PSKY Reignites Hostile Bid for Warner Brothers
Last week, a letter to Warner Brothers Discovery (WBD - Free Report) shareholders stated that they should dismiss consideration of Paramount Skydance’s (PSKY - Free Report) hostile bid to take over the entertainment giant and instead accept the offer from Netflix (NFLX - Free Report) . This morning, PSKY has returned with a new bid, which addresses many of the concerns cited in the letter but keeps the offer price — $30 per share, all cash, for 100% of WBD’s assets — the same.
Biggest among these changes is the agreement for PSKY CEO David Ellison’s father Larry — co-founder of Oracle (ORCL - Free Report) and for a time the richest man in the world — that $40.4 billion of Ellison family trust money would be guaranteed to secure this deal.
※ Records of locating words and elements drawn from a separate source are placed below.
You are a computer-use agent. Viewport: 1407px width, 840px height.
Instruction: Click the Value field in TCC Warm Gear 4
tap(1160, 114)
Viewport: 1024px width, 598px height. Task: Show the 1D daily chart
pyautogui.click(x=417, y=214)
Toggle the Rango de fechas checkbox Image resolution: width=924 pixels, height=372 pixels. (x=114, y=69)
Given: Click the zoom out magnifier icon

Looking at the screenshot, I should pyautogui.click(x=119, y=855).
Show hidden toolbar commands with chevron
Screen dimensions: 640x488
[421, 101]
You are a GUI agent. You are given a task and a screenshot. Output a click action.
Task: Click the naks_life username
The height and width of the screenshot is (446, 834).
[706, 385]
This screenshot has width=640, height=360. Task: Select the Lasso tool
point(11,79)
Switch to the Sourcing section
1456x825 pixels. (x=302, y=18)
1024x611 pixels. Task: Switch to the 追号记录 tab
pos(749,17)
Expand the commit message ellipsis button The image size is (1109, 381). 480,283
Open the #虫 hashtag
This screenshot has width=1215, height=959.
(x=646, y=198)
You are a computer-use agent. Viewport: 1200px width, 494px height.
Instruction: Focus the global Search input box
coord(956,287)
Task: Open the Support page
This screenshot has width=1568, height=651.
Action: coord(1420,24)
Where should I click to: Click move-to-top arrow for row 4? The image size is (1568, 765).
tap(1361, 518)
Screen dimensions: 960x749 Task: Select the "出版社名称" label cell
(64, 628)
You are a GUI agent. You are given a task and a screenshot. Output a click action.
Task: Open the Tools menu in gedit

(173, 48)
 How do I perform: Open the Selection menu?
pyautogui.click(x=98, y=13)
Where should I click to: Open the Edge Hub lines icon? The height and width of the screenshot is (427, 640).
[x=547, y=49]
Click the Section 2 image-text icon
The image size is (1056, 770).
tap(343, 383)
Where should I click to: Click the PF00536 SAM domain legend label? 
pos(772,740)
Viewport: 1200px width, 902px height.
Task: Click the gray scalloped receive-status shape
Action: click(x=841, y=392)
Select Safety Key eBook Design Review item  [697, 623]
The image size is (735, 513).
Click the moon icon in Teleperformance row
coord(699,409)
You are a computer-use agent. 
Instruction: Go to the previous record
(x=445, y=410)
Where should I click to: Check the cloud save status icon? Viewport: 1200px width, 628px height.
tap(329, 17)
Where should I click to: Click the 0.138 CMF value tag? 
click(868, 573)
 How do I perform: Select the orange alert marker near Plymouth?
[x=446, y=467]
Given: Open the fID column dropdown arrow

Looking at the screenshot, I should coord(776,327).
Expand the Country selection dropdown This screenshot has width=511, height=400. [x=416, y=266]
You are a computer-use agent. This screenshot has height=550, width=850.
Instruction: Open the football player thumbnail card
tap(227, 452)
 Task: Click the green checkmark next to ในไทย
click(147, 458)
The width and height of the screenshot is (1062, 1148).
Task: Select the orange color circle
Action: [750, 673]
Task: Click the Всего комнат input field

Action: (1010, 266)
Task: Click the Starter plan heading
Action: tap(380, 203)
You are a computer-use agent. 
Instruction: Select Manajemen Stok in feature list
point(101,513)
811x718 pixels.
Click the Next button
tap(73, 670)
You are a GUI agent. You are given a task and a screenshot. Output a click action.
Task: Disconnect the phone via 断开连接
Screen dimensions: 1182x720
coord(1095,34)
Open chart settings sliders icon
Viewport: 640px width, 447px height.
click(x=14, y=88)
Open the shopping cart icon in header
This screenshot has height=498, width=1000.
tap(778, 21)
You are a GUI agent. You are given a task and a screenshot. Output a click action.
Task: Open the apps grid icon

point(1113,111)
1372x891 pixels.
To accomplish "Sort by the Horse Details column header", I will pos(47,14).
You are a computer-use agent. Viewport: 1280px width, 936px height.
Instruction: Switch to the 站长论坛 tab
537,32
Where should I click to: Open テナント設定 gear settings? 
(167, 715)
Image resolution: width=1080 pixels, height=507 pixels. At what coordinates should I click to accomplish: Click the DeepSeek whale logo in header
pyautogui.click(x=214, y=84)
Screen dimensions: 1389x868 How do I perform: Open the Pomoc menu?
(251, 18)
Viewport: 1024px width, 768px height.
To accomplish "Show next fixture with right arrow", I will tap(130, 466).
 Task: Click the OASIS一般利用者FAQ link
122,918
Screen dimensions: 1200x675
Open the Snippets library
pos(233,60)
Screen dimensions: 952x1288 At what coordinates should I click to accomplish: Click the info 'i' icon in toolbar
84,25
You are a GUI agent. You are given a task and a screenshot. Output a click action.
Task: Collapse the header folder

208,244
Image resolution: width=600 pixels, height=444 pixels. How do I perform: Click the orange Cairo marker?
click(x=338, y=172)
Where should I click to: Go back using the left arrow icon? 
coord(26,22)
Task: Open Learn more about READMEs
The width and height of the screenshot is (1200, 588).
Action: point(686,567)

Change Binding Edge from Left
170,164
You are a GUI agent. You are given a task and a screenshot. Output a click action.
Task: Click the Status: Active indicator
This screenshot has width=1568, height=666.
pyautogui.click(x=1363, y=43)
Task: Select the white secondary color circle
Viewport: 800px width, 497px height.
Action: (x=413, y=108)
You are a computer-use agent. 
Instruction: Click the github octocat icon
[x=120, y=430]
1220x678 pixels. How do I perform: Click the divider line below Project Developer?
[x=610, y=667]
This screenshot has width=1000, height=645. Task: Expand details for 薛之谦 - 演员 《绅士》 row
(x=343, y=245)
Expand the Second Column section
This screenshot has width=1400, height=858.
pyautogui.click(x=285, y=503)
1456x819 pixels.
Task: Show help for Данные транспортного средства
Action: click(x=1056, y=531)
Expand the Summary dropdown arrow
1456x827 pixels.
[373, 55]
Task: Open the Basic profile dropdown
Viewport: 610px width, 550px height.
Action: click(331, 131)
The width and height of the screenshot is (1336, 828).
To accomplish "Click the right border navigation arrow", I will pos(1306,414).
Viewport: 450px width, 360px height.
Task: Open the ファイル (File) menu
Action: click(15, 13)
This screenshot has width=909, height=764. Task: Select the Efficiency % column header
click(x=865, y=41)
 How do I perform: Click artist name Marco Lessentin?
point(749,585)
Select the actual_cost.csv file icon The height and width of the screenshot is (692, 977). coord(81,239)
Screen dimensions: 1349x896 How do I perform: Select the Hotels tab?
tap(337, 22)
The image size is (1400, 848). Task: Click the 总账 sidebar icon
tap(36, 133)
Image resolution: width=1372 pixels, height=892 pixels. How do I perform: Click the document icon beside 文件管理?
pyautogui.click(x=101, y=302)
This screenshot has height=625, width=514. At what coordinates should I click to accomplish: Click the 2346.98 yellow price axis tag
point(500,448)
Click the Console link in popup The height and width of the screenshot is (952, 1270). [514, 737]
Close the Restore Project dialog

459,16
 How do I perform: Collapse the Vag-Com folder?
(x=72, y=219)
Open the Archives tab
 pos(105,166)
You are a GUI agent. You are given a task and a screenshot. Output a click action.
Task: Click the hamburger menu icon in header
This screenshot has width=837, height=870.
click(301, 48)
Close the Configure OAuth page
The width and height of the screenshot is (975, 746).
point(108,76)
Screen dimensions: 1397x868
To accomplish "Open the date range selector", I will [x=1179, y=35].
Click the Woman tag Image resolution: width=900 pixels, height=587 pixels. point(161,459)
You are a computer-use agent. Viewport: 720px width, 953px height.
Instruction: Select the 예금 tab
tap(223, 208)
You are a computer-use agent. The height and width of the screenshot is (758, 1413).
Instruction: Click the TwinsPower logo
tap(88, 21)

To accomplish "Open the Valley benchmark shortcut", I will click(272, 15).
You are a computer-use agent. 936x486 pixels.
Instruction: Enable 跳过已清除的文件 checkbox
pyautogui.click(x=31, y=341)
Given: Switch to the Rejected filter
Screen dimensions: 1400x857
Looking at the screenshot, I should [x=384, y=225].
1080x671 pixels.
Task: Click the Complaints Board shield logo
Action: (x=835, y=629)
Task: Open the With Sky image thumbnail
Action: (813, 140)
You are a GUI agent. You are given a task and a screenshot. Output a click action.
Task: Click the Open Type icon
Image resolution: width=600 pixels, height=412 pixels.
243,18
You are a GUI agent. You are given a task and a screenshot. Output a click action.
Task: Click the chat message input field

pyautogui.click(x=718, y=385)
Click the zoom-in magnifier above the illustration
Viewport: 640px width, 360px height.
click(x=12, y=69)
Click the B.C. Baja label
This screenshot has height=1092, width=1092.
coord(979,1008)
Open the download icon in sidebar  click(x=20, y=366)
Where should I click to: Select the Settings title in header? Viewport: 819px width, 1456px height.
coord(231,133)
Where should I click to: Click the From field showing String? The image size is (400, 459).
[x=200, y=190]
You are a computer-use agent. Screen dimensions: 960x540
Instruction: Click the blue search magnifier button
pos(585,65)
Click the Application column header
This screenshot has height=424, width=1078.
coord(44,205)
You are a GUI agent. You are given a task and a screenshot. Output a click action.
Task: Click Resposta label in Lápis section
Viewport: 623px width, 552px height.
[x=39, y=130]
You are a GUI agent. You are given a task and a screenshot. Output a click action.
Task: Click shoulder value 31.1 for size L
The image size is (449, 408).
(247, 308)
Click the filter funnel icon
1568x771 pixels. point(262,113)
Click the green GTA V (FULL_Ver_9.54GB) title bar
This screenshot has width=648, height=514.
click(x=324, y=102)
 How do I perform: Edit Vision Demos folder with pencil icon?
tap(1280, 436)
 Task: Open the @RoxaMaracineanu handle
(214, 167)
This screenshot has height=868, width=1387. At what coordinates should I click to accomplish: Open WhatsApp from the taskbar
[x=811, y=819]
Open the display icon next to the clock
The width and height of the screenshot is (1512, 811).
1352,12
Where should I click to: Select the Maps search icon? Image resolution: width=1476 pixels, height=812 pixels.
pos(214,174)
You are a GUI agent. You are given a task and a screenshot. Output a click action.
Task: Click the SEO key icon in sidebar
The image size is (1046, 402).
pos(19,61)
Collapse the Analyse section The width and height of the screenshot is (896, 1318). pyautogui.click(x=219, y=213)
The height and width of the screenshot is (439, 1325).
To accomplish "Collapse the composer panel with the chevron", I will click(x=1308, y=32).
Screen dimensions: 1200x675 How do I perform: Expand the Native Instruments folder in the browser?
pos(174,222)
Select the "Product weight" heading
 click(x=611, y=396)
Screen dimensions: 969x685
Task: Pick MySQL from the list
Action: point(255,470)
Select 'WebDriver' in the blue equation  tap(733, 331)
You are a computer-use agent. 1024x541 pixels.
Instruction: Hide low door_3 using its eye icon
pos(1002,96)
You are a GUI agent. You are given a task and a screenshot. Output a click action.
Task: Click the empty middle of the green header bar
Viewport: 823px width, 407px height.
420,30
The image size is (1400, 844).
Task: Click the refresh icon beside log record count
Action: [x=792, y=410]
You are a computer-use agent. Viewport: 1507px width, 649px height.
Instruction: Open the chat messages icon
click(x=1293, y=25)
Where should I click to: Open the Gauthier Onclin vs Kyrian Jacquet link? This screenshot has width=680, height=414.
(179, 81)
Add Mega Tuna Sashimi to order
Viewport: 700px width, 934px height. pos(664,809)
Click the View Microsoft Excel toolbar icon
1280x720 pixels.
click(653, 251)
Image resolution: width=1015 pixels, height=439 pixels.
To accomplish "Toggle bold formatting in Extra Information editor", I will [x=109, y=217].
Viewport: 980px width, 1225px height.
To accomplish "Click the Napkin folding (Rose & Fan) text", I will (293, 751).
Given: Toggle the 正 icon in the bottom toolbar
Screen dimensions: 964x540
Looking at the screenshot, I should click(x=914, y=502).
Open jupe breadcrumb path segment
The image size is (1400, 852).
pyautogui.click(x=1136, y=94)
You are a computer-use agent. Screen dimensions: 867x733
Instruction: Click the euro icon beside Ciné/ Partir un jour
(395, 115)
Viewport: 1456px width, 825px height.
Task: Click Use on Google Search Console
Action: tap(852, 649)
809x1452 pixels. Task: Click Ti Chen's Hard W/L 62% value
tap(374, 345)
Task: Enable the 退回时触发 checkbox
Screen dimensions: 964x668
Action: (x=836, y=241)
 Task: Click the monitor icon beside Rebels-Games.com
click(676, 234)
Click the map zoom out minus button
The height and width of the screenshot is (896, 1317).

Also included will reportedly be Saudi Arabia’s Public Investment Fund (PIF) and investments from Abu Dhabi and Qatar, but not Jared Kushner’s Affinity Partners, which withdrew its $200 million earlier.
This extended offer also pushes out the deadline for acceptance from January 8, 2026 to January 21.This new deal also raises the amount promised in case the deal falls through to match the $5.8 billion Netflix had guaranteed. One main difference between the offers is that Netflix plans to spinoff the Discovery Channel to an already interested party, while PSKY would take on all of WBD’s assets.
There may be some issues beyond the financing aspect of a PSKY takeover, as well. When Skydance bought Paramount this past summer, one of David Ellison’s first moves was to install former opinion writer Bari Weiss as head of CBS News. Since then, and including last night’s pulling of a “60 Minutes” report on prisons in El Salvador and a high-profile (but low ratings) interview with Charlie Kirk’s widow Erika, there is a growing concern that the news division at CBS has taken a hard right turn.
Warner Brothers Discovery owns CNN (which President Trump himself called a “disgrace” and needs to be sold), HBO Max, and many other entities that may be subjected to a similar fate. Thus far, this has not been an issue in the forefront of negotiations for the sale of WBD, but we should keep it in mind as we seek the odds for this acquisition moving in one direction or the other.